そう、観客や瑠璃チーム、リーク、ランシュ率いるチームにとっては、望んだ展開であるし、アンバイドの憂さ晴らしというアンバイドの気持ちなどどうでもよかったのだ。
つまり、観客は、面白い白熱した試合を望み、瑠璃チームは、アンバイドご指名なので戦わせて、確実に一勝を手に入れるというアンバイド以外の望みであり、リークは、ルーゼル=ロッヘでの敗北に対する雪辱を果たすために、ランシュ率いるチームにとっては、リークが確実に試合放棄をしないという展開になったことに対することであった。
このように、このリースの競技場にいる人々すべての意見が一致して、第一試合がおこなわれようとしたのだ。

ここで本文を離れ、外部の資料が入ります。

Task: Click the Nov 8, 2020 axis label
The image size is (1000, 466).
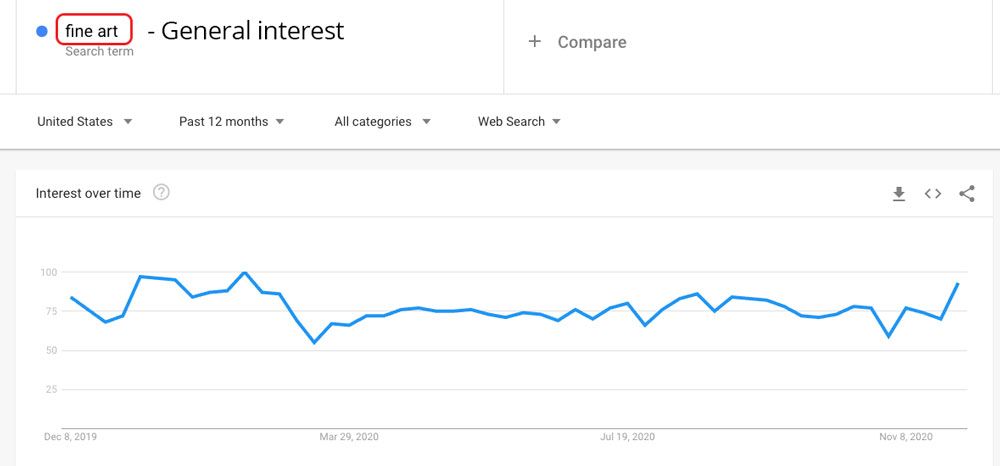Action: click(x=906, y=437)
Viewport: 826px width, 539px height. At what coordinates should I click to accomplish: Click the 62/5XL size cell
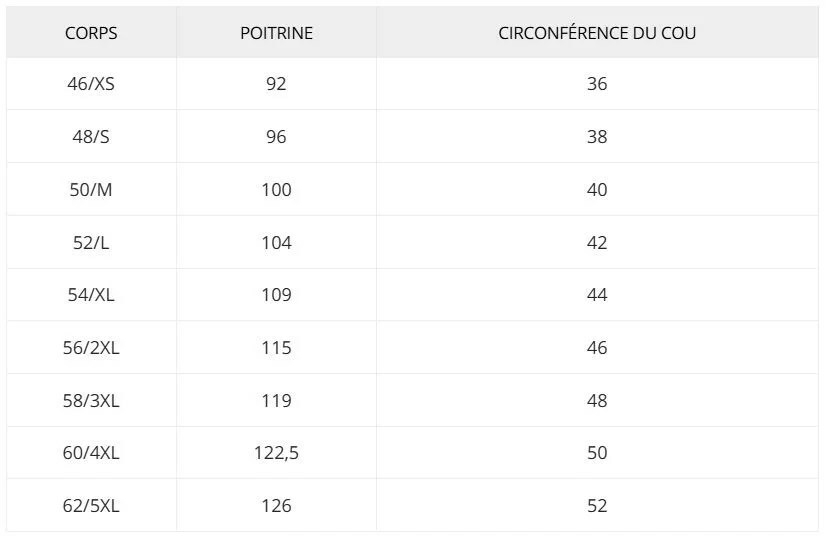[x=91, y=506]
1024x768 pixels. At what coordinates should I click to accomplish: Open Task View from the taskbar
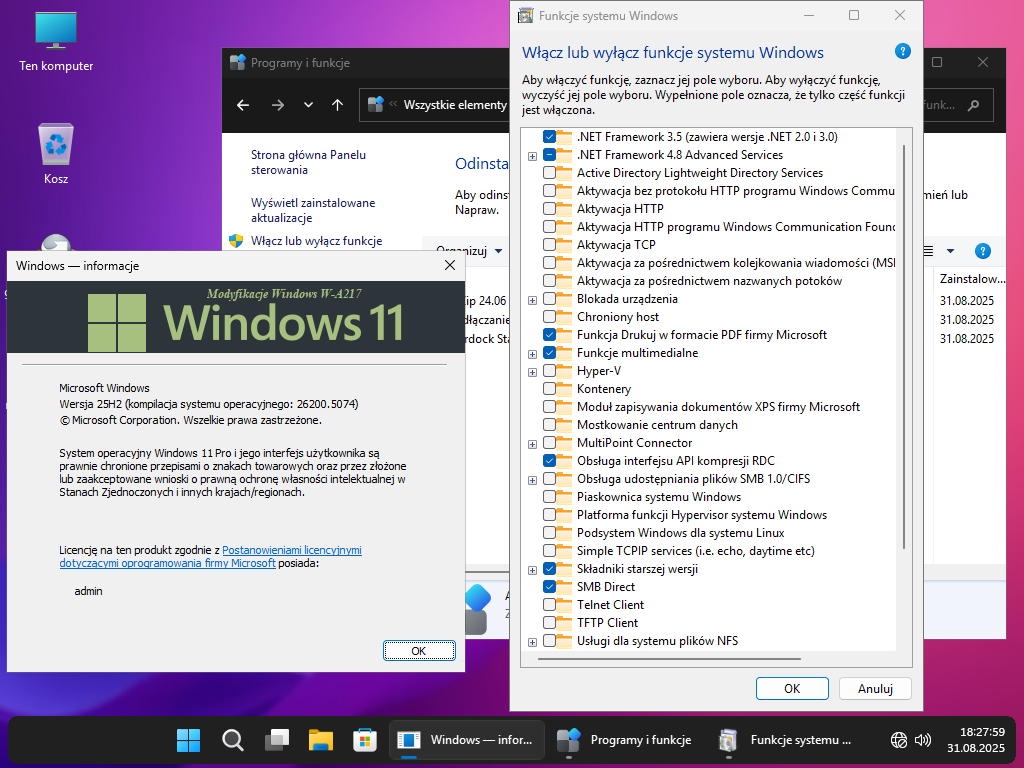click(x=276, y=740)
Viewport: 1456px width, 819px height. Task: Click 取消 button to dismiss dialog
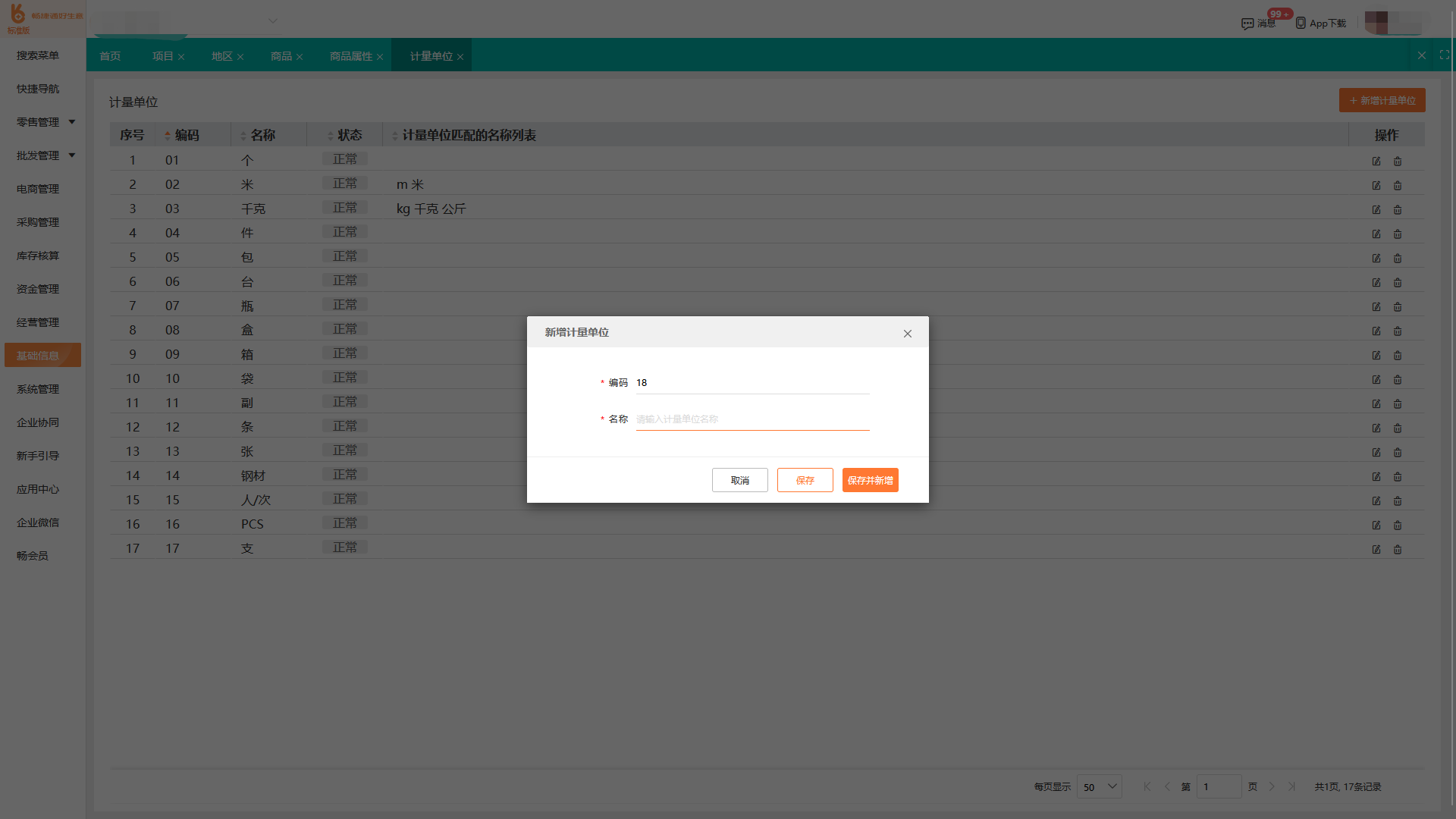pos(740,480)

アンバイドは、中央の舞台から四角いリングへと上がる。
そして、リークがいる近くへと向かう。
そこに到着すると、アンバイドは、リークを睨みつけるのだった。
「よくも俺の戦略を台無しにしてくれたなぁ~。それで、十分、俺に対する屈辱を晴らせたのじゃないか。ちなみに、俺は、リークに対して、いや、観客も、いやそうじゃない。俺以外に競技場にいる奴らに恨みがあるわぁ~。その恨みの原因を作ったリークは、捻りつぶしてやる!!」
と、アンバイドは恨みがましく言うのだった。
アンバイドの怒りは相当なものであった。ただでさえ、第九回戦が終了して以後、アンバイドを子どもの頃からぶっ飛ばしてきたイルーナがおり、さらに、会いたくない筆頭の魔術師ローがいるだけでもストレスにしかならないのに、ここでさらに、リークによってアンバイド自身が考えている戦略を台無しにされてしまったのだから、怒りが相当になることは必須のことであった。

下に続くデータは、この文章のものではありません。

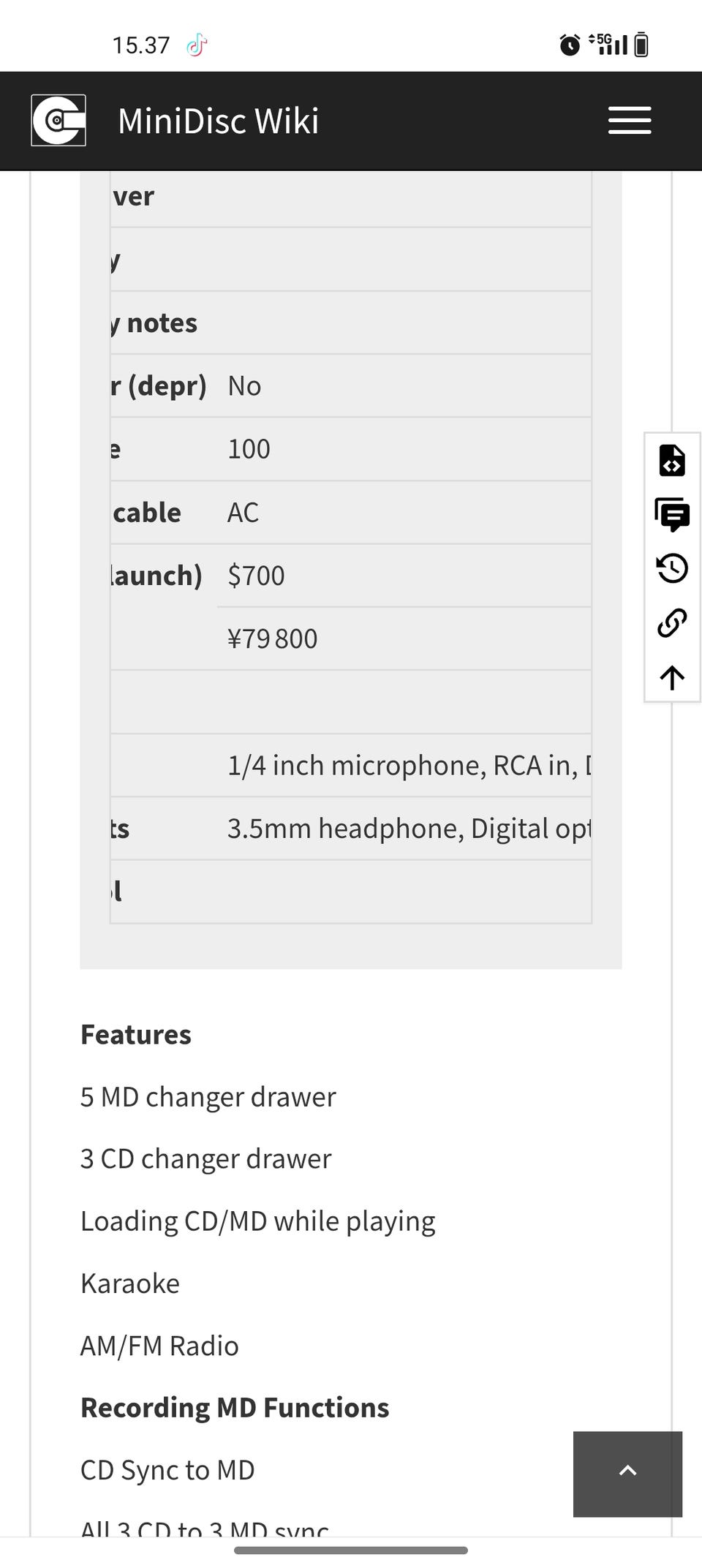
Task: Tap the battery indicator icon
Action: (641, 45)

「そう。そんな小さいことで恨みを抱くとは、随分と怒りの沸点が低いようだな。それに―…、俺の屈辱は、アンバイド、お前が受けているよりもはるかに大きいものだ。だから、修行をして、強くなってきた。今度こそ、俺はお前を倒す。」
と、リークは言う。
リークは、アンバイドの今、受けていることなんぞ、リークがアンバイドから受けたものに比べたら、対したことではない。感じ方というものは、人と人との間で、すべてのおいて同じ受け方をするわけでもないし、すべて同じように思うわけでもない。

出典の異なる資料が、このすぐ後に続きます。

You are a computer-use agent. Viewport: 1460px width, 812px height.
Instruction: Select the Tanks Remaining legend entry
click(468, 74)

ゆえに、リークのような感じ方も、アンバイドのような感じ方による双方の比較が成り立つのだ。
「そうかい。なら、その実力とやらを見せてもらおうか。」
と、アンバイドは言うのだった。
そうすると、観客席にいるファーランスは、そろそろ進めないとまずいと感じ、
「両者ともに、試合を開始してもよろしいでしょうか。」
と、言うのだった。
そのファーランスの言葉を聞いたアンバイドとリークは、返事をするのだった。
アンバイドは、
「試合をさっさと開始をしてくれ。俺はいつだって準備は完了している。」
と。
リークは、
「試合を開始しろ。」
と。
アンバイドとリークの両者の第十回戦第一試合を開始してもいいという返事を聞いたファーランスは、自らの右手を上に上げ、
「これより、第十回戦、最終回戦、第一試合―…、開始!!!」
と、開始を言うところで、上に上げた右手を下に向かって振り降ろすのだった。
こうして、第十回戦、最終回戦、第一試合が開幕するのだった。
開始直後。
リークは、
(終わらせてやる!!)
と、心の中でいい、右手に黒いものを発生させる。
この形は、小さくて、球で、最初は、アンバイドの視界に入ることすら不可能かもしれないものであった。
それでも、アンバイドの視界に入るほどに大きくなっていく。球体の形を保ったままで―…。
さすがに、大きくなっていくので、アンバイドもそのことに気づく。
「!!」
と、驚きながら―…。
リークが出現させた黒い球体が手のひらの半分ほどのサイズになると、その黒い球体は球体の形を変えていくのであった。
そう、黒い棒になるかのように―…。
物理的法則を無視して、リークの前後に伸びていく。長さは二メートル弱ぐらいの長さに―…。
アンバイドも、リークが何かを仕掛けていることが理解できたので、
「出てこい!!」
と、叫んで、自らの武器の一つに出現させる。
その武器は、中央の球が一つ、その周りに五つの四角柱と先に三角柱がくっ付いたものである。中央の球は、周りにある五つのものとはくっ付いていない。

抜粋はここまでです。